◆ **Objective**
Set out every line of the records below as a Markdown table with two columns, Row and Line. Number the rows in order, and leave out blank lines.

===== Input data =====

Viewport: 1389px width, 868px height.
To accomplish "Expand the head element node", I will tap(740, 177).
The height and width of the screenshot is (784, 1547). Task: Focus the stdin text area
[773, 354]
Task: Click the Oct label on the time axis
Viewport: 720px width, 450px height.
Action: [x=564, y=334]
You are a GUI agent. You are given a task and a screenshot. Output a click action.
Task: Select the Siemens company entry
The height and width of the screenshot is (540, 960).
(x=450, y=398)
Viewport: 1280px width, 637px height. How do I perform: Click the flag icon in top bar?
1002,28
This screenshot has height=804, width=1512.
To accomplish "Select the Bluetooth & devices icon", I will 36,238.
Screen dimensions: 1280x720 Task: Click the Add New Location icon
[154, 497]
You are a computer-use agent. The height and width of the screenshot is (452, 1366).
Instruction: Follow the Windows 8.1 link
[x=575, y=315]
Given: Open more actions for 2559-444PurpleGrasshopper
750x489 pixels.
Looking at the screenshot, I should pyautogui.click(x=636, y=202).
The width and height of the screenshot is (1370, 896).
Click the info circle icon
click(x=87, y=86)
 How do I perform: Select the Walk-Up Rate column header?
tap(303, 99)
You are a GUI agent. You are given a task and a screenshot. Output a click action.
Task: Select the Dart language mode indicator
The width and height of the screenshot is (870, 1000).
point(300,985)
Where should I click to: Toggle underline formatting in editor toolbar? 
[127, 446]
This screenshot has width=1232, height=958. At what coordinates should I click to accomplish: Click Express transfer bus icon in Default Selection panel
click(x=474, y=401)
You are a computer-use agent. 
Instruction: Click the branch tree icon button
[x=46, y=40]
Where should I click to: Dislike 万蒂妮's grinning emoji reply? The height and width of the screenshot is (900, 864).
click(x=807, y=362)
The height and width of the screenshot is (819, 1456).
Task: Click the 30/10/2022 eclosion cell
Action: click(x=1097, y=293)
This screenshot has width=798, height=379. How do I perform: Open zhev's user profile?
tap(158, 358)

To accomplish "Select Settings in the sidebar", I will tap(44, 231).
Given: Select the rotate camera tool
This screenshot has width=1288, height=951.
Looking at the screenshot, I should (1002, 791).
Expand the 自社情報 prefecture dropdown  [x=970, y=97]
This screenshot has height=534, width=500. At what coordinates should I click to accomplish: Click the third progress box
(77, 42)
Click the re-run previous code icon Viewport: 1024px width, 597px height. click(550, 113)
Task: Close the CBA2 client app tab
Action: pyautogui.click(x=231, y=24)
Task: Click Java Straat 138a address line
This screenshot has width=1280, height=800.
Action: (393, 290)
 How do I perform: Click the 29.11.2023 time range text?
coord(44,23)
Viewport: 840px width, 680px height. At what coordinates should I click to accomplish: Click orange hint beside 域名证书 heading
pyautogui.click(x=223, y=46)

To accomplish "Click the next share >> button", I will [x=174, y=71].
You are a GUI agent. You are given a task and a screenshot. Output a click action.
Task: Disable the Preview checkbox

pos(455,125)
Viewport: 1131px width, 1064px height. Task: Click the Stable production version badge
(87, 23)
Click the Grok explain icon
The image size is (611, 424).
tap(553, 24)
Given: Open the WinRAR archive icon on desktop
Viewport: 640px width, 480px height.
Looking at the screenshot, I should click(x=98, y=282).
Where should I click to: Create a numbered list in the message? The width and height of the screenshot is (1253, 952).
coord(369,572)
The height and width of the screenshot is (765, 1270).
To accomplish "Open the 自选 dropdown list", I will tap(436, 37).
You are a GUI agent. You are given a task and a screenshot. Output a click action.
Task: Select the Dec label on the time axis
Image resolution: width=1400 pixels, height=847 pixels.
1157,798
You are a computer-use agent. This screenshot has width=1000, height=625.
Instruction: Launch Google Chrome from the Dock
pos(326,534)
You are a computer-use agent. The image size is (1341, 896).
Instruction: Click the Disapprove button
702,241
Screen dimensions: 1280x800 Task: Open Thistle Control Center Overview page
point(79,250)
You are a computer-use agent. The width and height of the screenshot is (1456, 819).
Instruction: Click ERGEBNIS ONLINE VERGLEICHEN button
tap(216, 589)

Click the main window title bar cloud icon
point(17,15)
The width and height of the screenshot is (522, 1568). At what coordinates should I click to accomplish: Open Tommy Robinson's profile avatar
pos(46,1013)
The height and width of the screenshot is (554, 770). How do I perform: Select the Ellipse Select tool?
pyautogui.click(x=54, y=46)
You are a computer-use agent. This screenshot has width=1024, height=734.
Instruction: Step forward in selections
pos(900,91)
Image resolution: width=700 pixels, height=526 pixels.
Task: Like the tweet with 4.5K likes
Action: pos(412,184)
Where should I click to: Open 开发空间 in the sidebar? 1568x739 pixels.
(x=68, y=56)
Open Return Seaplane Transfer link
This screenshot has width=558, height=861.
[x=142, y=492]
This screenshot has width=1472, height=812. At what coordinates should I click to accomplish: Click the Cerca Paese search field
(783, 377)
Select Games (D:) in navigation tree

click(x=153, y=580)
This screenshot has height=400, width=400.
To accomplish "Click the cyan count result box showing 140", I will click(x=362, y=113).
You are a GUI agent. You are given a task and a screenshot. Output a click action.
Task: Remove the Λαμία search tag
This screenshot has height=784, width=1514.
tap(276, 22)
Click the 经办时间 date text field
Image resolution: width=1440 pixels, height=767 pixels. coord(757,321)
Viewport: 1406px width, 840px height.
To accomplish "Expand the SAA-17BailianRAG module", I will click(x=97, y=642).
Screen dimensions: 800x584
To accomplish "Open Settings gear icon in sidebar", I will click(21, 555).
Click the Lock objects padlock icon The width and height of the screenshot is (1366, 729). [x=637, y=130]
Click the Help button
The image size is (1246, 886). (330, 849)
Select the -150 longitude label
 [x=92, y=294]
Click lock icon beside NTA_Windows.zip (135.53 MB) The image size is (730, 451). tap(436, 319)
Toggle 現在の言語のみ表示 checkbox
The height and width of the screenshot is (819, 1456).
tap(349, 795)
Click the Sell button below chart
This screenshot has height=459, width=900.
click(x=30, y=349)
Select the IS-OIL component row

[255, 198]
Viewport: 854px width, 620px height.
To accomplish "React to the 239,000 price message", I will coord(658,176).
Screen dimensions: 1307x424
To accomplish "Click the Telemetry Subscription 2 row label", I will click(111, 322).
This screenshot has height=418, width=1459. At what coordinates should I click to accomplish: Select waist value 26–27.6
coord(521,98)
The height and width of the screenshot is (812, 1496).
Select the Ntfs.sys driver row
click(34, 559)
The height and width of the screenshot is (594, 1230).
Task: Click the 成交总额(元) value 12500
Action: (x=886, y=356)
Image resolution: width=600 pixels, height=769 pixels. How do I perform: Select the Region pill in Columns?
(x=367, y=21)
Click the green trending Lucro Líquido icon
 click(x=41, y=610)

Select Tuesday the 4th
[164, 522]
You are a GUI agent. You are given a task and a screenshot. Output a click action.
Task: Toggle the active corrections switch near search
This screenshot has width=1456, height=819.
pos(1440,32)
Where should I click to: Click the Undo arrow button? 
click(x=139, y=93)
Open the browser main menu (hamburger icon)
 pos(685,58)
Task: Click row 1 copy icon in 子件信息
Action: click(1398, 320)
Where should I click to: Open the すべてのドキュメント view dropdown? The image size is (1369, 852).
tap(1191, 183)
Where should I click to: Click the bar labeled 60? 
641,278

=====

◆ **Task response**
| Row | Line |
|---|---|
| 1 | Viewport: 1389px width, 868px height. |
| 2 | To accomplish "Expand the head element node", I will tap(740, 177). |
| 3 | The height and width of the screenshot is (784, 1547). Task: Focus the stdin text area |
| 4 | [773, 354] |
| 5 | Task: Click the Oct label on the time axis |
| 6 | Viewport: 720px width, 450px height. |
| 7 | Action: [x=564, y=334] |
| 8 | You are a GUI agent. You are given a task and a screenshot. Output a click action. |
| 9 | Task: Select the Siemens company entry |
| 10 | The height and width of the screenshot is (540, 960). |
| 11 | (x=450, y=398) |
| 12 | Viewport: 1280px width, 637px height. How do I perform: Click the flag icon in top bar? |
| 13 | 1002,28 |
| 14 | This screenshot has height=804, width=1512. |
| 15 | To accomplish "Select the Bluetooth & devices icon", I will 36,238. |
| 16 | Screen dimensions: 1280x720 Task: Click the Add New Location icon |
| 17 | [154, 497] |
| 18 | You are a computer-use agent. The height and width of the screenshot is (452, 1366). |
| 19 | Instruction: Follow the Windows 8.1 link |
| 20 | [x=575, y=315] |
| 21 | Given: Open more actions for 2559-444PurpleGrasshopper |
| 22 | 750x489 pixels. |
| 23 | Looking at the screenshot, I should pyautogui.click(x=636, y=202). |
| 24 | The width and height of the screenshot is (1370, 896). |
| 25 | Click the info circle icon |
| 26 | click(x=87, y=86) |
| 27 |  How do I perform: Select the Walk-Up Rate column header? |
| 28 | tap(303, 99) |
| 29 | You are a GUI agent. You are given a task and a screenshot. Output a click action. |
| 30 | Task: Select the Dart language mode indicator |
| 31 | The width and height of the screenshot is (870, 1000). |
| 32 | point(300,985) |
| 33 | Where should I click to: Toggle underline formatting in editor toolbar?  |
| 34 | [127, 446] |
| 35 | This screenshot has width=1232, height=958. At what coordinates should I click to accomplish: Click Express transfer bus icon in Default Selection panel |
| 36 | click(x=474, y=401) |
| 37 | You are a computer-use agent.  |
| 38 | Instruction: Click the branch tree icon button |
| 39 | [x=46, y=40] |
| 40 | Where should I click to: Dislike 万蒂妮's grinning emoji reply? The height and width of the screenshot is (900, 864). |
| 41 | click(x=807, y=362) |
| 42 | The height and width of the screenshot is (819, 1456). |
| 43 | Task: Click the 30/10/2022 eclosion cell |
| 44 | Action: click(x=1097, y=293) |
| 45 | This screenshot has width=798, height=379. How do I perform: Open zhev's user profile? |
| 46 | tap(158, 358) |
| 47 | To accomplish "Select Settings in the sidebar", I will tap(44, 231). |
| 48 | Given: Select the rotate camera tool |
| 49 | This screenshot has width=1288, height=951. |
| 50 | Looking at the screenshot, I should (1002, 791). |
| 51 | Expand the 自社情報 prefecture dropdown  [x=970, y=97] |
| 52 | This screenshot has height=534, width=500. At what coordinates should I click to accomplish: Click the third progress box |
| 53 | (77, 42) |
| 54 | Click the re-run previous code icon Viewport: 1024px width, 597px height. click(550, 113) |
| 55 | Task: Close the CBA2 client app tab |
| 56 | Action: pyautogui.click(x=231, y=24) |
| 57 | Task: Click Java Straat 138a address line |
| 58 | This screenshot has width=1280, height=800. |
| 59 | Action: (393, 290) |
| 60 |  How do I perform: Click the 29.11.2023 time range text? |
| 61 | coord(44,23) |
| 62 | Viewport: 840px width, 680px height. At what coordinates should I click to accomplish: Click orange hint beside 域名证书 heading |
| 63 | pyautogui.click(x=223, y=46) |
| 64 | To accomplish "Click the next share >> button", I will [x=174, y=71]. |
| 65 | You are a GUI agent. You are given a task and a screenshot. Output a click action. |
| 66 | Task: Disable the Preview checkbox |
| 67 | pos(455,125) |
| 68 | Viewport: 1131px width, 1064px height. Task: Click the Stable production version badge |
| 69 | (87, 23) |
| 70 | Click the Grok explain icon |
| 71 | The image size is (611, 424). |
| 72 | tap(553, 24) |
| 73 | Given: Open the WinRAR archive icon on desktop |
| 74 | Viewport: 640px width, 480px height. |
| 75 | Looking at the screenshot, I should click(x=98, y=282). |
| 76 | Where should I click to: Create a numbered list in the message? The width and height of the screenshot is (1253, 952). |
| 77 | coord(369,572) |
| 78 | The height and width of the screenshot is (765, 1270). |
| 79 | To accomplish "Open the 自选 dropdown list", I will tap(436, 37). |
| 80 | You are a GUI agent. You are given a task and a screenshot. Output a click action. |
| 81 | Task: Select the Dec label on the time axis |
| 82 | Image resolution: width=1400 pixels, height=847 pixels. |
| 83 | 1157,798 |
| 84 | You are a computer-use agent. This screenshot has width=1000, height=625. |
| 85 | Instruction: Launch Google Chrome from the Dock |
| 86 | pos(326,534) |
| 87 | You are a computer-use agent. The image size is (1341, 896). |
| 88 | Instruction: Click the Disapprove button |
| 89 | 702,241 |
| 90 | Screen dimensions: 1280x800 Task: Open Thistle Control Center Overview page |
| 91 | point(79,250) |
| 92 | You are a computer-use agent. The width and height of the screenshot is (1456, 819). |
| 93 | Instruction: Click ERGEBNIS ONLINE VERGLEICHEN button |
| 94 | tap(216, 589) |
| 95 | Click the main window title bar cloud icon |
| 96 | point(17,15) |
| 97 | The width and height of the screenshot is (522, 1568). At what coordinates should I click to accomplish: Open Tommy Robinson's profile avatar |
| 98 | pos(46,1013) |
| 99 | The height and width of the screenshot is (554, 770). How do I perform: Select the Ellipse Select tool? |
| 100 | pyautogui.click(x=54, y=46) |
| 101 | You are a computer-use agent. This screenshot has width=1024, height=734. |
| 102 | Instruction: Step forward in selections |
| 103 | pos(900,91) |
| 104 | Image resolution: width=700 pixels, height=526 pixels. |
| 105 | Task: Like the tweet with 4.5K likes |
| 106 | Action: pos(412,184) |
| 107 | Where should I click to: Open 开发空间 in the sidebar? 1568x739 pixels. |
| 108 | (x=68, y=56) |
| 109 | Open Return Seaplane Transfer link |
| 110 | This screenshot has width=558, height=861. |
| 111 | [x=142, y=492] |
| 112 | This screenshot has width=1472, height=812. At what coordinates should I click to accomplish: Click the Cerca Paese search field |
| 113 | (783, 377) |
| 114 | Select Games (D:) in navigation tree |
| 115 | click(x=153, y=580) |
| 116 | This screenshot has height=400, width=400. |
| 117 | To accomplish "Click the cyan count result box showing 140", I will click(x=362, y=113). |
| 118 | You are a GUI agent. You are given a task and a screenshot. Output a click action. |
| 119 | Task: Remove the Λαμία search tag |
| 120 | This screenshot has height=784, width=1514. |
| 121 | tap(276, 22) |
| 122 | Click the 经办时间 date text field |
| 123 | Image resolution: width=1440 pixels, height=767 pixels. coord(757,321) |
| 124 | Viewport: 1406px width, 840px height. |
| 125 | To accomplish "Expand the SAA-17BailianRAG module", I will click(x=97, y=642). |
| 126 | Screen dimensions: 800x584 |
| 127 | To accomplish "Open Settings gear icon in sidebar", I will click(21, 555). |
| 128 | Click the Lock objects padlock icon The width and height of the screenshot is (1366, 729). [x=637, y=130] |
| 129 | Click the Help button |
| 130 | The image size is (1246, 886). (330, 849) |
| 131 | Select the -150 longitude label |
| 132 |  [x=92, y=294] |
| 133 | Click lock icon beside NTA_Windows.zip (135.53 MB) The image size is (730, 451). tap(436, 319) |
| 134 | Toggle 現在の言語のみ表示 checkbox |
| 135 | The height and width of the screenshot is (819, 1456). |
| 136 | tap(349, 795) |
| 137 | Click the Sell button below chart |
| 138 | This screenshot has height=459, width=900. |
| 139 | click(x=30, y=349) |
| 140 | Select the IS-OIL component row |
| 141 | [255, 198] |
| 142 | Viewport: 854px width, 620px height. |
| 143 | To accomplish "React to the 239,000 price message", I will coord(658,176). |
| 144 | Screen dimensions: 1307x424 |
| 145 | To accomplish "Click the Telemetry Subscription 2 row label", I will click(111, 322). |
| 146 | This screenshot has height=418, width=1459. At what coordinates should I click to accomplish: Select waist value 26–27.6 |
| 147 | coord(521,98) |
| 148 | The height and width of the screenshot is (812, 1496). |
| 149 | Select the Ntfs.sys driver row |
| 150 | click(34, 559) |
| 151 | The height and width of the screenshot is (594, 1230). |
| 152 | Task: Click the 成交总额(元) value 12500 |
| 153 | Action: (x=886, y=356) |
| 154 | Image resolution: width=600 pixels, height=769 pixels. How do I perform: Select the Region pill in Columns? |
| 155 | (x=367, y=21) |
| 156 | Click the green trending Lucro Líquido icon |
| 157 |  click(x=41, y=610) |
| 158 | Select Tuesday the 4th |
| 159 | [164, 522] |
| 160 | You are a GUI agent. You are given a task and a screenshot. Output a click action. |
| 161 | Task: Toggle the active corrections switch near search |
| 162 | This screenshot has width=1456, height=819. |
| 163 | pos(1440,32) |
| 164 | Where should I click to: Click the Undo arrow button?  |
| 165 | click(x=139, y=93) |
| 166 | Open the browser main menu (hamburger icon) |
| 167 |  pos(685,58) |
| 168 | Task: Click row 1 copy icon in 子件信息 |
| 169 | Action: click(1398, 320) |
| 170 | Where should I click to: Open the すべてのドキュメント view dropdown? The image size is (1369, 852). |
| 171 | tap(1191, 183) |
| 172 | Where should I click to: Click the bar labeled 60?  |
| 173 | 641,278 |